A 1993 amnesty law prevented prosecution of those responsible for the violence, leaving victims without justice or official acknowledgment of the atrocities committed. The government’s refusal to fully address this dark period continues to fuel resentment and mistrust.
The crisis of the 1980s demonstrated how language policy, ethnic identity, and political power are inextricably linked in Mauritania. It showed that linguistic divisions created and reinforced by colonial policy could have deadly consequences decades after independence.
Contemporary Language Policy and Education
Today’s Mauritanian education system reflects the complex legacy of colonial language policy and post-independence Arabization efforts. The result is a system that attempts to balance multiple languages while satisfying competing political and social demands.
The Current Educational Framework
Since 2000, Mauritania has been under a modern bilingual education system, with all children being taught in both French and Arabic, although a significant percentage of teachers face challenges with the second language which is most often French.
Currently, Arabic is the language of instruction beginning in the first year of primary school, and French is introduced as a foreign language in the 2nd year.
The education system is structured as follows:
- Primary education (ages 6-14): Instruction primarily in Arabic, with French introduced in second year
- Secondary education: Split curriculum—humanities and social sciences in Arabic, mathematics and sciences in French
- Higher education: Predominantly French, especially in technical and scientific fields
Instruction occurs primarily in Arabic and French, with some courses in English, particularly in language and translation programs at the University of Nouakchott.
The 1999 Education Reform
Previously, there were 2 educational systems: one that taught only in Arabic, and a bilingual (Arabic and French) system, until an April 1999 reform decreed that only one educational system be used.
This reform aimed to end the segregated education system that had perpetuated ethnic divisions.

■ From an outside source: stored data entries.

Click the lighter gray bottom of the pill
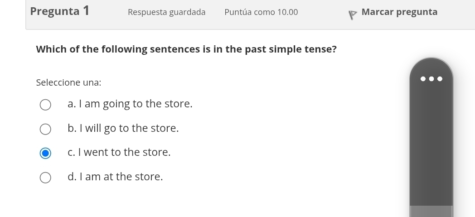Image resolution: width=475 pixels, height=217 pixels. coord(431,212)
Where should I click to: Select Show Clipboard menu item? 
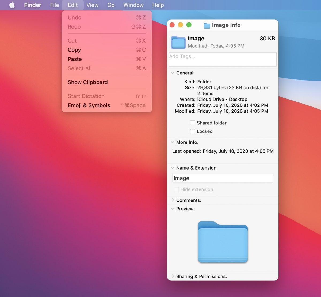click(88, 82)
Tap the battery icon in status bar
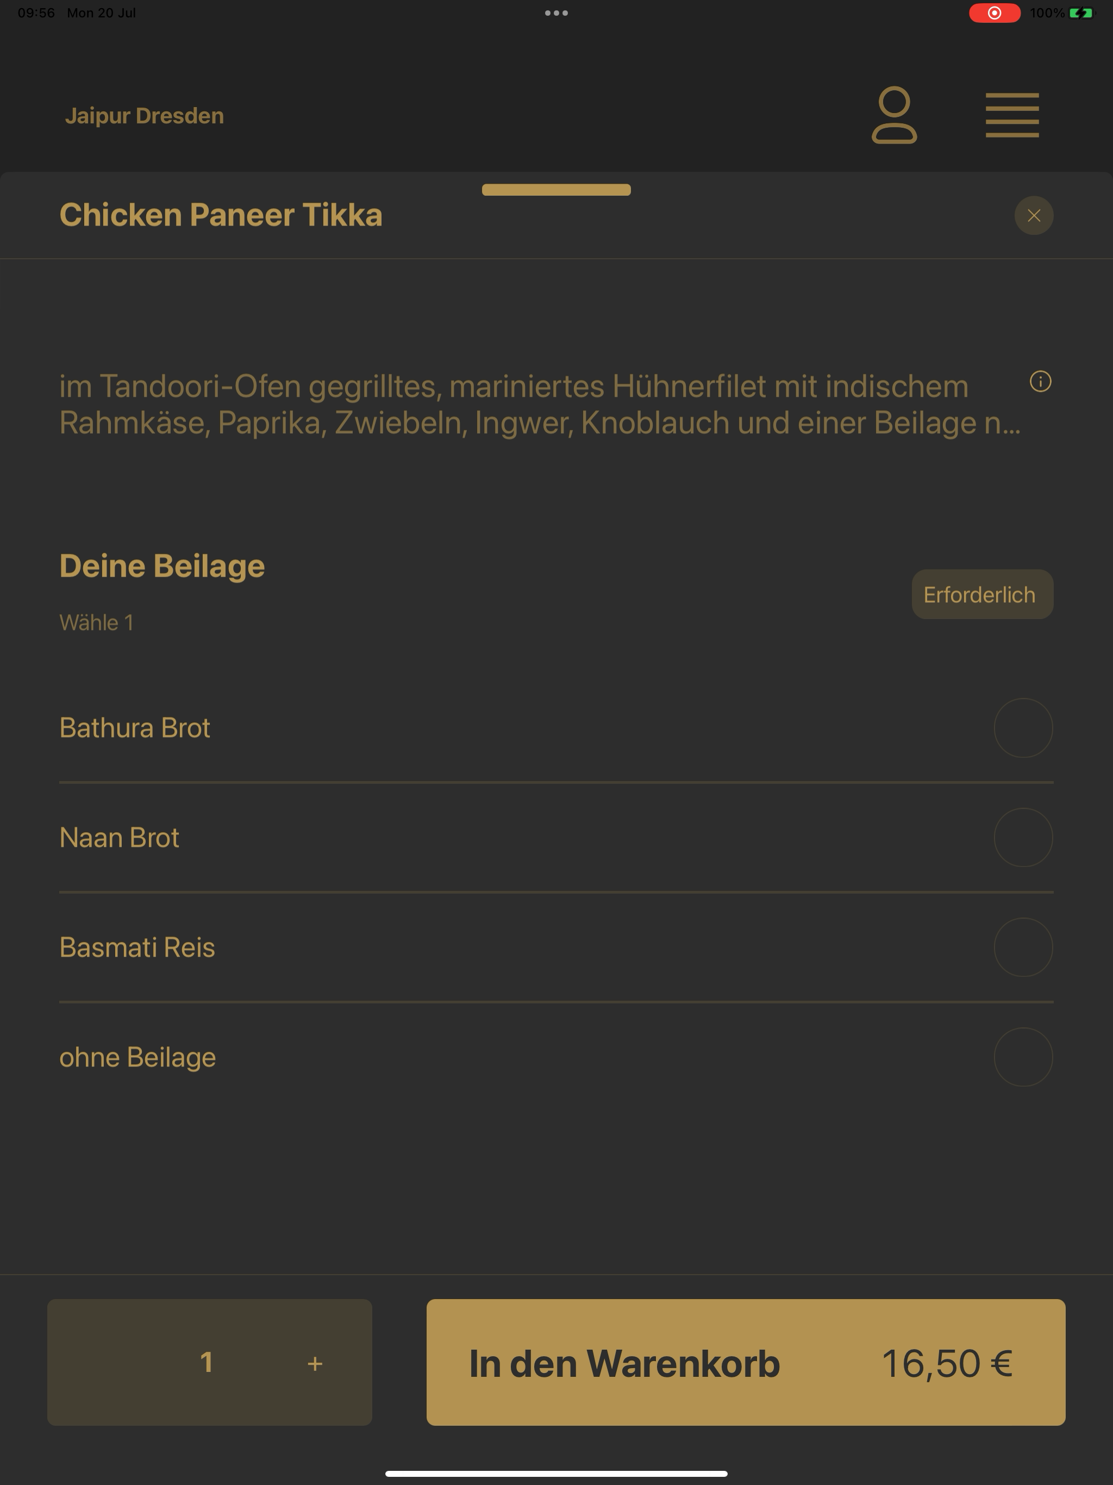1113x1485 pixels. [1081, 13]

However, the unified system still faced criticism for favoring Arabic speakers and maintaining French as the language of technical education, which many saw as perpetuating colonial hierarchies.
After several extremely negative reports and evaluations of the Mauritanian education system by different international organizations and the World Bank, the Mauritanian government responded with a new educational reform in 1999 to put an end to a segregationist education system and improve results.

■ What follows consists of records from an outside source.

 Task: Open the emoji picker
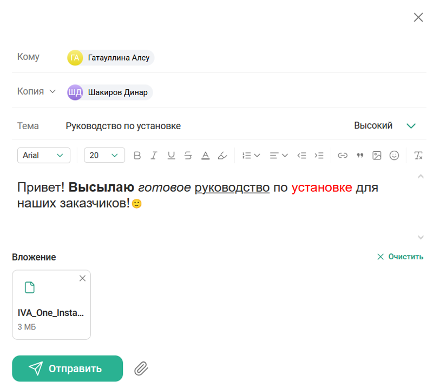pyautogui.click(x=394, y=155)
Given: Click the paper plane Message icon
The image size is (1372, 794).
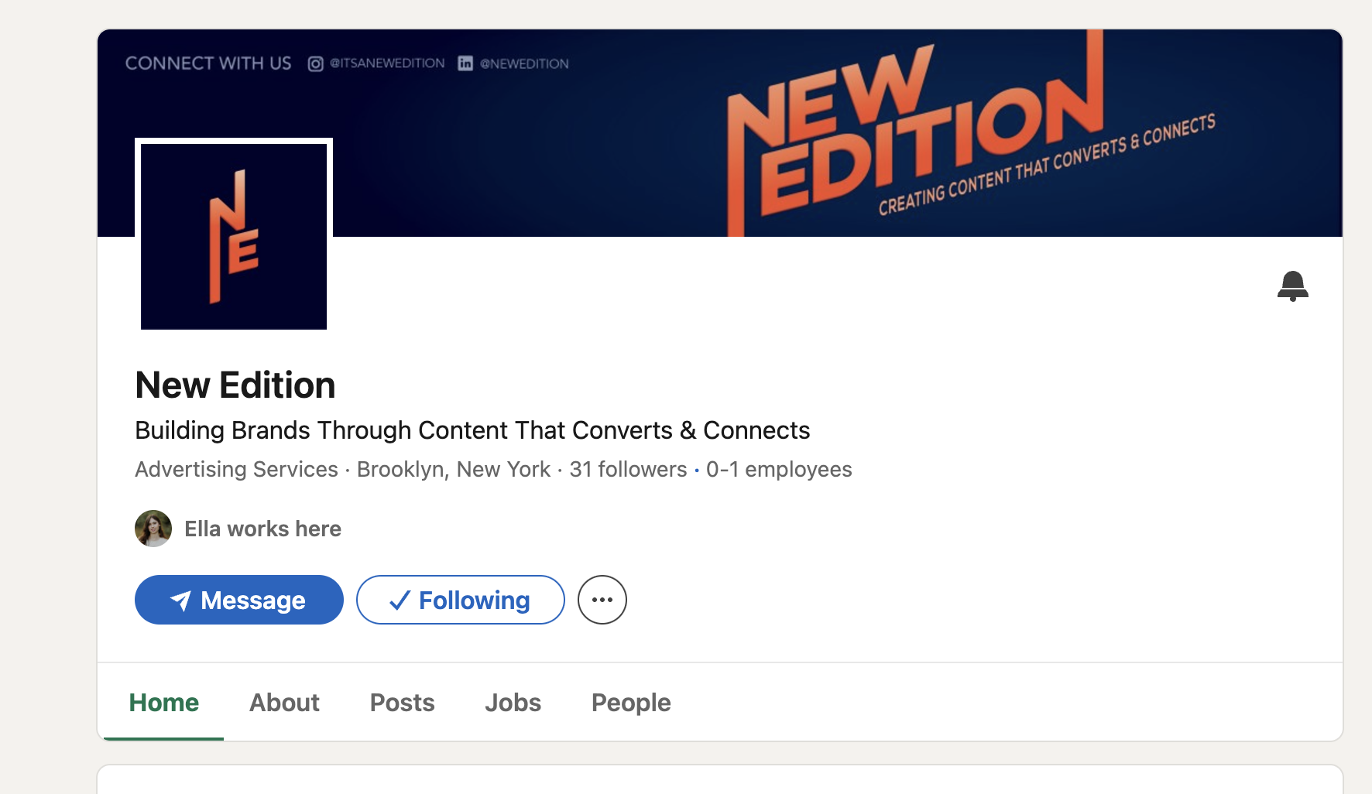Looking at the screenshot, I should pyautogui.click(x=180, y=601).
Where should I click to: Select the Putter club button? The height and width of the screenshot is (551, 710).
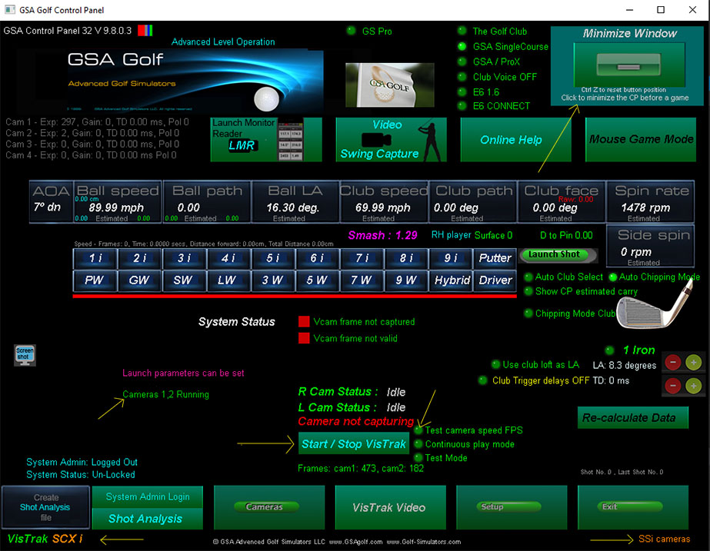click(495, 258)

The 2022 National Languages Law
In July 2022, Mauritania’s National Assembly passed a controversial law introducing national languages into primary education. The text has been heavily criticized by the Black-Mauritanian community, who fears that Arabic will be given a higher status.

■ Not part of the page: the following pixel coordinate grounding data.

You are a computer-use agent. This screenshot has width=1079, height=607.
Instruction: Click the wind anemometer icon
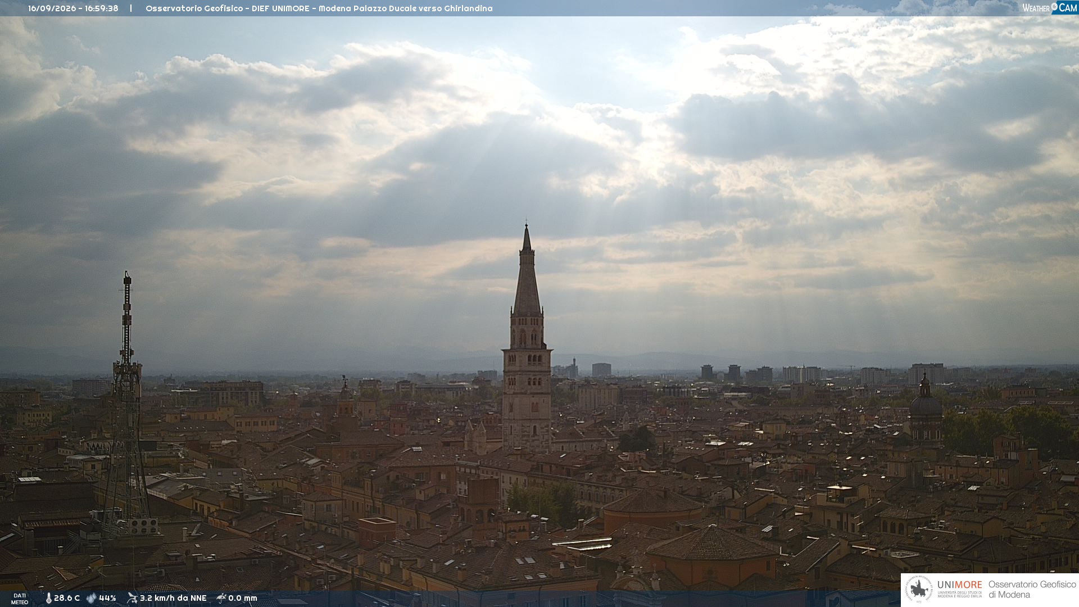pyautogui.click(x=132, y=598)
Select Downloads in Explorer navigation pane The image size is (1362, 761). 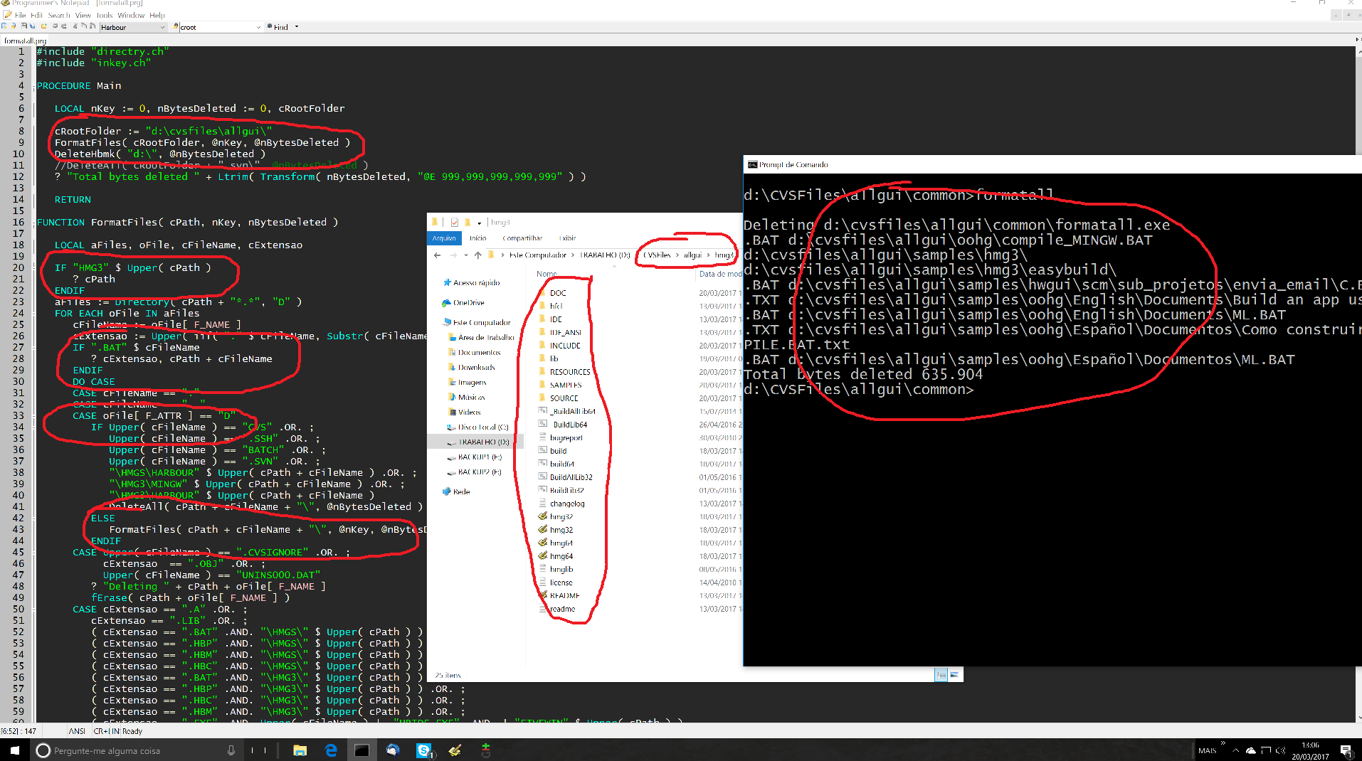click(x=476, y=367)
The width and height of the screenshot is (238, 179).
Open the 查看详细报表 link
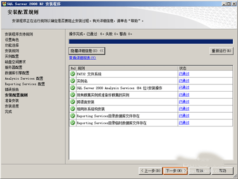tap(82, 58)
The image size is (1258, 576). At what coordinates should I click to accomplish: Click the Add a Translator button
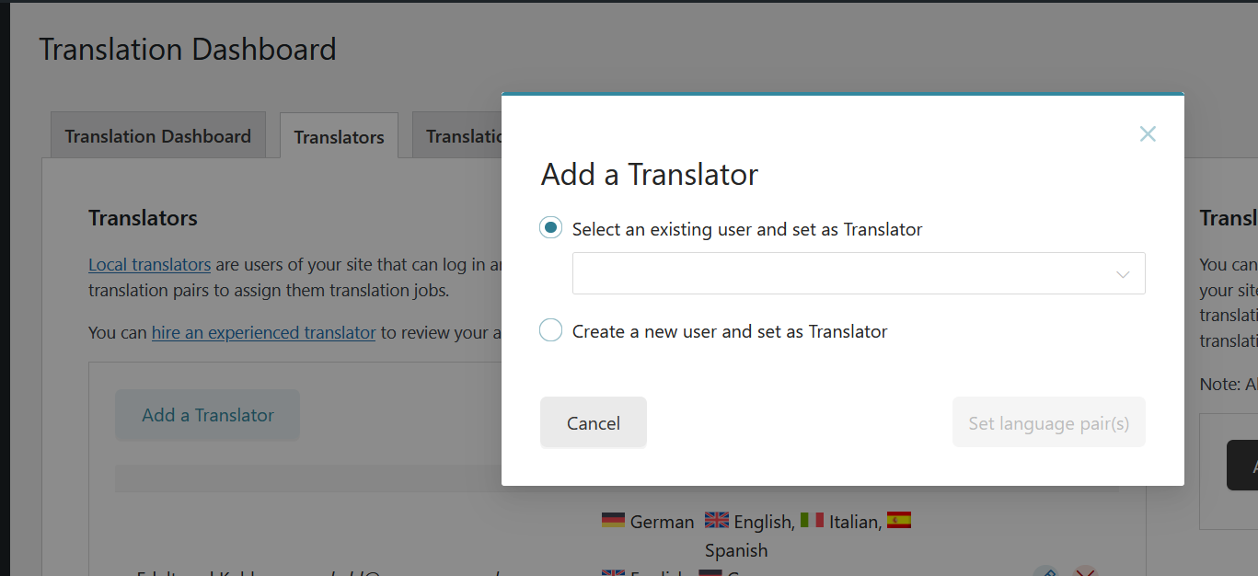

At the heart of the conflict is Article 65 of the new law, which states that “Arabic is to be taught to all children whose mother tongue is not Arabic as a language of communication and as a language of instruction”.
Critics argued that this provision would force non-Arabic-speaking children to learn Arabic while not requiring Arabic speakers to learn other national languages, perpetuating linguistic inequality. Two people demonstrating against the new law were arrested and five injured during a sit-in in front of Parliament, organized by the Organization for the Officialization of National Languages (Olan), made up of Black Mauritanian activists.
As part of this reform, it has been proposed to set up an institute responsible for reintroducing national languages into the Mauritanian education system, with the State deciding to set up the Institute for the Promotion and Teaching of National Languages, which will have the chance to reintroduce national languages in principle in 2025.
The Practical Reality of Language in Education
Despite official policies promoting Arabic, French remains essential for educational and professional success. This creates significant challenges for students and teachers alike.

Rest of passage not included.